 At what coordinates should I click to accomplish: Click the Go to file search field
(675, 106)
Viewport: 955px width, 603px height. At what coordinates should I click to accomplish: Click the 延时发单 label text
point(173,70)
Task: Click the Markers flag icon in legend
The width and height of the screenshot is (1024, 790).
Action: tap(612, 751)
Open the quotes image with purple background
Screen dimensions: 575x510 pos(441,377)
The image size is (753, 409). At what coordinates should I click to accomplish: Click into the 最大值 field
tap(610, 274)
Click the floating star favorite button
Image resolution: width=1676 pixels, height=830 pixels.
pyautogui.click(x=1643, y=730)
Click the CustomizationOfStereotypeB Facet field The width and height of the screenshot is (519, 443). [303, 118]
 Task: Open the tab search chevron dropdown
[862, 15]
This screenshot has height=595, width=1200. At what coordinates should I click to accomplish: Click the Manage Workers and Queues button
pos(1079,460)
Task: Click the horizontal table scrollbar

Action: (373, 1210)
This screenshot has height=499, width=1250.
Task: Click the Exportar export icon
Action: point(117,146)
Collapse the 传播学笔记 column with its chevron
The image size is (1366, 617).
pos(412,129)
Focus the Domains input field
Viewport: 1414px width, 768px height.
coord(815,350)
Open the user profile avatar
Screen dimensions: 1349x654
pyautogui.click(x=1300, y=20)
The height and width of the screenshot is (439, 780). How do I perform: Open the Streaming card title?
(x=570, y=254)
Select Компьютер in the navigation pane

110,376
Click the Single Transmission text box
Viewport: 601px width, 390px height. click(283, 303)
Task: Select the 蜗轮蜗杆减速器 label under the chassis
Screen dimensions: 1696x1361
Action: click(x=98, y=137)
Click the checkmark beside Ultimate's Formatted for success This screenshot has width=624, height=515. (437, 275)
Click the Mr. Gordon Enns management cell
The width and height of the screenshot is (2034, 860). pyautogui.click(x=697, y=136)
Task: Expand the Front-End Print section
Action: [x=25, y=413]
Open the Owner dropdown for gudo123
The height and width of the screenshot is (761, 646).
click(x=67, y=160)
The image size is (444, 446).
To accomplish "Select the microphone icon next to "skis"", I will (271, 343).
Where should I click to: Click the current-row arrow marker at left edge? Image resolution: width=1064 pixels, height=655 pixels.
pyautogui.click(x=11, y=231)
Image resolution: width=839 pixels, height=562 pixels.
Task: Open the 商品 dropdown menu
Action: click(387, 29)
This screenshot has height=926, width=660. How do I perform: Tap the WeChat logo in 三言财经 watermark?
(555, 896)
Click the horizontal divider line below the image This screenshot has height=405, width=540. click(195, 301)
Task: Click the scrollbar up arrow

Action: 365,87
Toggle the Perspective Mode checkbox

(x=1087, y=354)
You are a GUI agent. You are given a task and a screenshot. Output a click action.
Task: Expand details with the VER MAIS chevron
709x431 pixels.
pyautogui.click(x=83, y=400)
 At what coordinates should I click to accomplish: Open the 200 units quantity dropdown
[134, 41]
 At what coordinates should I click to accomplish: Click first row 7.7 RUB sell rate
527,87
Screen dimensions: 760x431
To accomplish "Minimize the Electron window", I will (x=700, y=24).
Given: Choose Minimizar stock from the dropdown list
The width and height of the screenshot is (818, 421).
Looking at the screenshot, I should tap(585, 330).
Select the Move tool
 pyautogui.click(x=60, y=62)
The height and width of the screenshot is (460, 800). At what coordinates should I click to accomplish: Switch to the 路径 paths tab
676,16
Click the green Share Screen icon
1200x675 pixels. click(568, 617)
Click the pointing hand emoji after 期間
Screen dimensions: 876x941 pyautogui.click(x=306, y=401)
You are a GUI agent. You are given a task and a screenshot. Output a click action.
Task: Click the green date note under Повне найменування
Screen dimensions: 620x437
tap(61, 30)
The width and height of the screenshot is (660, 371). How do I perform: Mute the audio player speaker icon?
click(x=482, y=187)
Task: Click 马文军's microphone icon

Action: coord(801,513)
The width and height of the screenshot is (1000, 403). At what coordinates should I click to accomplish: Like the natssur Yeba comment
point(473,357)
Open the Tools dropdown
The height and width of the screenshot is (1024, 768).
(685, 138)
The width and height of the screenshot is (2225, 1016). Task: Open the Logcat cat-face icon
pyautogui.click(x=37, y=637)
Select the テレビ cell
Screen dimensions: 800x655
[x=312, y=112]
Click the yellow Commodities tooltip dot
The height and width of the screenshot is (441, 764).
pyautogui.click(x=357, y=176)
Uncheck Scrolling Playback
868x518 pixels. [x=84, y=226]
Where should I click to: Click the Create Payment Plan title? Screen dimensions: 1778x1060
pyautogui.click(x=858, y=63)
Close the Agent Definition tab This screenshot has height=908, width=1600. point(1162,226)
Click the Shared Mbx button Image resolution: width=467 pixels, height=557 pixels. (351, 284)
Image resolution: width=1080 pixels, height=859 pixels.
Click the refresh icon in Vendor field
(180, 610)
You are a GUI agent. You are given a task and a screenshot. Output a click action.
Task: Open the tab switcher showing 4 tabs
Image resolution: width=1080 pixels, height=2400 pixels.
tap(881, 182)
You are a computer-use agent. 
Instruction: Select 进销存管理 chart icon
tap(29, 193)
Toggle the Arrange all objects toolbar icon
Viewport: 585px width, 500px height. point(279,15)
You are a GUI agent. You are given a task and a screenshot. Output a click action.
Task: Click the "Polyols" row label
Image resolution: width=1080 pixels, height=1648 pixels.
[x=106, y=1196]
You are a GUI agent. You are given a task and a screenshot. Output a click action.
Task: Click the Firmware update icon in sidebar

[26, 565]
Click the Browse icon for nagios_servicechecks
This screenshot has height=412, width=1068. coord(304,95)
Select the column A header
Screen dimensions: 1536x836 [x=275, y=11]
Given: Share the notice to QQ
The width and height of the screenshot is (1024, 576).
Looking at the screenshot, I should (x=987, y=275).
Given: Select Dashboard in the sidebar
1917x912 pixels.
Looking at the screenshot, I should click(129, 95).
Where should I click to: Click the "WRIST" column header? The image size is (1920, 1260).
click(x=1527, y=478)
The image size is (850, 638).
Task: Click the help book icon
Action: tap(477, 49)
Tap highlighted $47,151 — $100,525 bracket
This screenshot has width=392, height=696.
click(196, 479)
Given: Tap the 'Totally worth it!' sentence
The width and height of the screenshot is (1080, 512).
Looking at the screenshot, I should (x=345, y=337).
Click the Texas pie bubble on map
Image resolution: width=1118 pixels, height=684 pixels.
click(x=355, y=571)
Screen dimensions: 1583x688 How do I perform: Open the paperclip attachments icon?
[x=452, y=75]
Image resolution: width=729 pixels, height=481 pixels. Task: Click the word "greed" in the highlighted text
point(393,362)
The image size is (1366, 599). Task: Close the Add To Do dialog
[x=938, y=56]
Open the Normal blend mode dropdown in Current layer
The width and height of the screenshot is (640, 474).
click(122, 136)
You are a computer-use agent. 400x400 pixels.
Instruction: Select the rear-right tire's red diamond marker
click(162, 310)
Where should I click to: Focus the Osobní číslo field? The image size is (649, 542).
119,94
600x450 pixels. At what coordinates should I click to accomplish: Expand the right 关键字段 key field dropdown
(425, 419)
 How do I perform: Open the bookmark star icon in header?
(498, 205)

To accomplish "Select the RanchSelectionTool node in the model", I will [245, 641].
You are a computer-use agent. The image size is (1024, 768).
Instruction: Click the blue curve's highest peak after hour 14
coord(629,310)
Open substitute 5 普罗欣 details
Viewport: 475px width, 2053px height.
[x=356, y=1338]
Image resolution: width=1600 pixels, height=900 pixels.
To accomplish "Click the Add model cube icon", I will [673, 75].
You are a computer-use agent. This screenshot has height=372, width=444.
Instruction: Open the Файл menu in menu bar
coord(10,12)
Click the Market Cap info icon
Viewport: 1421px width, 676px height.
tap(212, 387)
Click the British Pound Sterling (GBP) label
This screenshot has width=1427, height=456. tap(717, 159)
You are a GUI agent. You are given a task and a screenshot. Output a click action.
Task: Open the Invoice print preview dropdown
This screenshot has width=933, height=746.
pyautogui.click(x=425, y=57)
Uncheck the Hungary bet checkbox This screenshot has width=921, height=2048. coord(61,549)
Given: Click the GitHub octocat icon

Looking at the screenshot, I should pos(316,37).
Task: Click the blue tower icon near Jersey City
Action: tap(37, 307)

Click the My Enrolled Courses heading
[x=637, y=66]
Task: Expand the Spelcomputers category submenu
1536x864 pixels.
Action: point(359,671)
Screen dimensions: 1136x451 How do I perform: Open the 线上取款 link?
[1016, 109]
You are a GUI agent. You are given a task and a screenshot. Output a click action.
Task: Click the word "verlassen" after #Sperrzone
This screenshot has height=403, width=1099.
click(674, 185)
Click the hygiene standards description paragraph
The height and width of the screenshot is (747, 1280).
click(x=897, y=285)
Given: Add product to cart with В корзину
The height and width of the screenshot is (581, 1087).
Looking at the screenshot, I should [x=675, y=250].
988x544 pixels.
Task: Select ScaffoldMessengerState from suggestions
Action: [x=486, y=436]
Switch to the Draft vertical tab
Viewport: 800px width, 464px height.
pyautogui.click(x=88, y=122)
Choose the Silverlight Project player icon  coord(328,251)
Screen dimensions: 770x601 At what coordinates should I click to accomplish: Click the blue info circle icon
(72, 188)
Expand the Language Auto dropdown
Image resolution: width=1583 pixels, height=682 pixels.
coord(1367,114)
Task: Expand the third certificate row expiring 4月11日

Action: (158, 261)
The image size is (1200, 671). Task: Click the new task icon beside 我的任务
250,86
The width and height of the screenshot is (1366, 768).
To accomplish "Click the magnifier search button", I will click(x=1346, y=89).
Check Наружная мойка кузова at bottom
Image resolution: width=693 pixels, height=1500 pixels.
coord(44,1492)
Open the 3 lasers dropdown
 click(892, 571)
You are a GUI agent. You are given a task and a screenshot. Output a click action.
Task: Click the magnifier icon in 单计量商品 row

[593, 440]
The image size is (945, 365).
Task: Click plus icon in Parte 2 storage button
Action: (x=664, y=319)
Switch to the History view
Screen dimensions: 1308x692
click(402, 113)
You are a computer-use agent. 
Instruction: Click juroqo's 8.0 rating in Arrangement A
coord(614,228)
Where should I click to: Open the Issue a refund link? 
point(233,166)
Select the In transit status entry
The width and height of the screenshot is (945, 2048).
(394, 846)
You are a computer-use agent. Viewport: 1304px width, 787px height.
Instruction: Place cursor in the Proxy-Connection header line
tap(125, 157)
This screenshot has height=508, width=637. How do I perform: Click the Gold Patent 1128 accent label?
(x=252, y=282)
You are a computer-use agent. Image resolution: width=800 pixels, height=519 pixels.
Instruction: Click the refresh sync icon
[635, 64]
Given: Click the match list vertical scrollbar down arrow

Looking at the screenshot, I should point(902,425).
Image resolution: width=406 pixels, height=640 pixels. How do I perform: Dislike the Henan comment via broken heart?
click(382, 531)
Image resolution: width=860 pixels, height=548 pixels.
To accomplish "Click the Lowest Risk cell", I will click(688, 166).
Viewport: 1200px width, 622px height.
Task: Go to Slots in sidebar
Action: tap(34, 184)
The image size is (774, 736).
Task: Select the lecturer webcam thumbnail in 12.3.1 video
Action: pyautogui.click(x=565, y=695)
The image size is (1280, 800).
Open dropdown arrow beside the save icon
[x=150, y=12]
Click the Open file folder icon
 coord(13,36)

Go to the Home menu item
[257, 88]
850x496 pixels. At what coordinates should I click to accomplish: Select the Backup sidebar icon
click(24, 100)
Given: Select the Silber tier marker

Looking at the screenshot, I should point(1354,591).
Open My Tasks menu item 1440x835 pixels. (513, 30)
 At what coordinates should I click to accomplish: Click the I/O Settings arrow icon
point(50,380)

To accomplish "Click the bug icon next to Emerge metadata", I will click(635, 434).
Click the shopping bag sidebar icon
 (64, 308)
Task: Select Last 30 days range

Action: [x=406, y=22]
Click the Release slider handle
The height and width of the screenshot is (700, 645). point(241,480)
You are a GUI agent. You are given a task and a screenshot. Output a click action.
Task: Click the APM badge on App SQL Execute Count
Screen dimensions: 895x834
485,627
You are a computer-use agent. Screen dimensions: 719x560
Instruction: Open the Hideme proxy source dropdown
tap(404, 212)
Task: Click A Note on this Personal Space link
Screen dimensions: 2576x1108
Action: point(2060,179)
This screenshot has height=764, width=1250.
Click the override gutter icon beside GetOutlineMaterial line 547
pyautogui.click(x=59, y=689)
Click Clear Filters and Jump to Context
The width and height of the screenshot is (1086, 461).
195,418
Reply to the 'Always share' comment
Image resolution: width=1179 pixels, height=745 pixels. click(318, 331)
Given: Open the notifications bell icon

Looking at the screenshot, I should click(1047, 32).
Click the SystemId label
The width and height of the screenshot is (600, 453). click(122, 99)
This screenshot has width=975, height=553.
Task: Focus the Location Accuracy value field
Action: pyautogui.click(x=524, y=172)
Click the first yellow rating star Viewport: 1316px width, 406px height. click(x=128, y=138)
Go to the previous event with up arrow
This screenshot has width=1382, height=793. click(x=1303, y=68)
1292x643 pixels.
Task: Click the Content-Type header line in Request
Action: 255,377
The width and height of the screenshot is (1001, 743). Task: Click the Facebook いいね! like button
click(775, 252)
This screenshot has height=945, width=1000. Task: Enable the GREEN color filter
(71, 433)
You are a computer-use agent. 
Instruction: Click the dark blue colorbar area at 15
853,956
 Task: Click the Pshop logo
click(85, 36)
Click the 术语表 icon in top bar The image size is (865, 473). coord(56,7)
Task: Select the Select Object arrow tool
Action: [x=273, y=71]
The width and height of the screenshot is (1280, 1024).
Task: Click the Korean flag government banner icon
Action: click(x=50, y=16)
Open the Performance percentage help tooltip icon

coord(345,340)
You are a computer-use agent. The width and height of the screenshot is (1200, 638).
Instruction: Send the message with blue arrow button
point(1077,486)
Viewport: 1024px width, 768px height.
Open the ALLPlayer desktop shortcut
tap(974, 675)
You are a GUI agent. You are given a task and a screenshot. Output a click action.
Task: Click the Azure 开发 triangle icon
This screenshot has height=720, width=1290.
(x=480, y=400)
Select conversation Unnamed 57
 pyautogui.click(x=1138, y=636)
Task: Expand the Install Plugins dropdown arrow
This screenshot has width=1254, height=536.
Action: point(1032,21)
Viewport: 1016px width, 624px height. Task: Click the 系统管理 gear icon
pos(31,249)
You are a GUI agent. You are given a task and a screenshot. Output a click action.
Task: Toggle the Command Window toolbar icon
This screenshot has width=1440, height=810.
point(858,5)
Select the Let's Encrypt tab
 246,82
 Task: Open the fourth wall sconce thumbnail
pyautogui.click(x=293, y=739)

________________________________________

PROMPT »
Please give back exactly the lines of the listing above that run from the one containing "At what coordinates should I click to accomplish: Click first" through the one containing "Given: Choose Minimizar", and only those.

ANSWER FOR THIS EXERCISE »
 At what coordinates should I click to accomplish: Click first row 7.7 RUB sell rate
527,87
Screen dimensions: 760x431
To accomplish "Minimize the Electron window", I will (x=700, y=24).
Given: Choose Minimizar stock from the dropdown list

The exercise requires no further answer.